Studying planets shadowing its star

Through the study, Luque and the other researchers looked at a group of planets around a type of star known as an M-dwarf. These are the most common stars in the galaxy and are the kind of stars that are seen around us. Over the years, scientists have discovered dozens of planets revolving around these stars. The researchers were able to identify the demographic patterns of the exoplanets by conducting a larger sample size. This allows them to analyze the data to identify trends that are hard to see in individuals.

Unfortunately, due to the brightness of the stars, we can’t see the actual planets in our galaxy. Instead, scientists can detect faint hints of the planet’s effects on the stars, such as the shadow that appears when a planet passes in front of its star. This means that it’s still not clear what these planets look like. Moreover, different approaches to discovering planets reveal different information.

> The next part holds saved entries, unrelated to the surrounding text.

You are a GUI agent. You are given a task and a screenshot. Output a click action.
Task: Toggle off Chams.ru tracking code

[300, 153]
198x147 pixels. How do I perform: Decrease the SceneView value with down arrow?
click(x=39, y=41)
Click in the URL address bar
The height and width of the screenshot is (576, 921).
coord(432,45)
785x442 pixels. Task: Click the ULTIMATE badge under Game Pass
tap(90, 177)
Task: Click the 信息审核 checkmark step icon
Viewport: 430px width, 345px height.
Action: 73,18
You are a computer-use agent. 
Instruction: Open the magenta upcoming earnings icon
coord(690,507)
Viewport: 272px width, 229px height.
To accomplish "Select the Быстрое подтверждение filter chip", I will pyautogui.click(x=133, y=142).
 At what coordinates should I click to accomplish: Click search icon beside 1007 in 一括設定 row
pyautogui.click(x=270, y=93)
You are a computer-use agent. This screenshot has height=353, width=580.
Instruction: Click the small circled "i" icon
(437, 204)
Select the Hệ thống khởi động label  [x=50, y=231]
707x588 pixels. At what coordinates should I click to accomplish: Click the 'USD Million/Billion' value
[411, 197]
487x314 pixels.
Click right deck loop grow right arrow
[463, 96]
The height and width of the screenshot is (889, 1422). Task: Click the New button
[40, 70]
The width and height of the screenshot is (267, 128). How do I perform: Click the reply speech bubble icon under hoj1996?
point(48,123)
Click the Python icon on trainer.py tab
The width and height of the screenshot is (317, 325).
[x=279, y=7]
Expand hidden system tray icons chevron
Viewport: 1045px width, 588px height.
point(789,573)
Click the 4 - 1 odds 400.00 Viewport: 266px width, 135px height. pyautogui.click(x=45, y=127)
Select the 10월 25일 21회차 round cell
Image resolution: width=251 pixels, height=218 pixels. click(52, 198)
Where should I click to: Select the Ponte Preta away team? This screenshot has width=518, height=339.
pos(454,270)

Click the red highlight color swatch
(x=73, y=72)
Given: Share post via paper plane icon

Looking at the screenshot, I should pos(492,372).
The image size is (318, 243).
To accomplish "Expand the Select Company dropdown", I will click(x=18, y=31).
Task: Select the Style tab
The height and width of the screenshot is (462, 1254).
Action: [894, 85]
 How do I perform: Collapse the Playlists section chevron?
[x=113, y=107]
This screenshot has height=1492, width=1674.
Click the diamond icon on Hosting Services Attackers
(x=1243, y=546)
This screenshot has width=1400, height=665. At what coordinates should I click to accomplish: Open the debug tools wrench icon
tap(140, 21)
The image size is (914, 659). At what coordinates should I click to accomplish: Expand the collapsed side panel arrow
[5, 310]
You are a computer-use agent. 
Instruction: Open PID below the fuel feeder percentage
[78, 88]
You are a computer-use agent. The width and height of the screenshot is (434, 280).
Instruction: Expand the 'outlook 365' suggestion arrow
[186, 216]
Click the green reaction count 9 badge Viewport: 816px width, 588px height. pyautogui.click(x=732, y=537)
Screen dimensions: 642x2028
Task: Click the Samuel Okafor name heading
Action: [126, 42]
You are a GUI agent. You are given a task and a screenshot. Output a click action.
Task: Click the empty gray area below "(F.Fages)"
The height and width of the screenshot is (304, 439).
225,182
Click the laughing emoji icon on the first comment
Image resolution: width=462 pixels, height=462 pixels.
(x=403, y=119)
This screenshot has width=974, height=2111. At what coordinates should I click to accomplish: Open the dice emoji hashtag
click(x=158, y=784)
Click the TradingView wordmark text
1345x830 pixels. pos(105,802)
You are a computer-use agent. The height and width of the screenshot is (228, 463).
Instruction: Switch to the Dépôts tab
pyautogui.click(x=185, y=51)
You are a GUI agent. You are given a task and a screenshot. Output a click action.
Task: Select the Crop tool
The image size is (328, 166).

Existence of water in a different form

Through the use of two different measurement techniques, the researchers were able to identify 43 planets in the Milky Way galaxy that are made up of half rock, half water, and a lighter molecule. According to Luque, water is likely to be in the subsurface pockets or rocks on these planets, similar to what’s found on Jupiter’s moon Europa.

The densities of the vast majority of the planets suggested that they’re too light to be made up of solid rock. Instead, they’re likely made up of either half rock or water. This means that instead of being the same size, these planets are likely to be made up of a lighter material.

According to Jacob Bean, an exoplanet scientist at the University of Chicago, the planets found by the researchers are generally rocky and dry. He noted that while the evidence for water bodies on these planets is interesting, more concrete proof is needed to confirm this.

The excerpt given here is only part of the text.